"E além disto aprendem também a andar ociosas de casa em casa e não só ociosas mas também paroleiras e curiosas falando o que não convém"
Textus Receptus
"E, além disto, aprendem também a ser ociosas, perambulando de casa em casa; e não só ociosas, mas também paroleiras e intrometidas, falando coisas que não deviam. "

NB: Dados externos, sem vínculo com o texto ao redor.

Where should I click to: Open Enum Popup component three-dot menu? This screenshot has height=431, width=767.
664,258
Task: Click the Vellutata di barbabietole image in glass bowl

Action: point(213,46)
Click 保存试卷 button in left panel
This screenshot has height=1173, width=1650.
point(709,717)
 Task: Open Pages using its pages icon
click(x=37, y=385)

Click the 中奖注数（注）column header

O versículo descreve comportamentos inadequados de mulheres ociosas que, ao andar de casa em casa, tornam-se paroleiras, curiosas e fofoqueiras.
Explicação Histórica
A palavra grega para "ociosas" é 'argos' (ἄργος), que significa inativo, desocupado, inútil. "Paroleiras" vem de 'phlyaros' (φλύαρος), indicando faladoras, tagarelas, ou seja, pessoas que falam muito sem propósito. "Curiosas" é 'periergos' (περίεργος), que denota alguém que se intromete em assuntos alheios, um bisbilhoteiro. A expressão "falando o que não convém" ('lalountes ta me deonta') se refere a proferir coisas indevidas, fofocas ou difamações, que não são apropriadas para a edificação.
Interpretação Doutrinária
Este texto reforça a importância da diligência e da santificação pessoal para os cristãos. A ociosidade é vista como um terreno fértil para a carnalidade e para pecados como a fofoca e a intromissão, que ferem a comunhão e a ordem da igreja. A doutrina pentecostal clássica enfatiza que o crente deve ser ativo no serviço a Deus e no cumprimento de seus deveres, buscando uma vida cheia do Espírito que se manifesta em palavras e ações que edificam, e não em conversas vãs ou destrutivas, conforme a exortação de Paulo em Efésios 4:29.
Aplicação Prática
O cristão deve evitar a ociosidade, ocupando-se com trabalhos honestos e com as obras da fé. É crucial vigiar a própria língua, abstendo-se de conversas inúteis, fofocas e intromissões na vida alheia, buscando sempre edificar e glorificar a Deus com suas palavras e seu tempo.
Precauções de Leitura
Deve-se evitar interpretar este versículo como uma condenação generalizada das mulheres ou da interação social. O foco é na consequência da ociosidade específica e não em uma característica inerente. O texto se aplica a todos que, por falta de ocupação piedosa, tendem a cair em pecados da língua e em comportamentos inadequados, distanciando-se do propósito divino.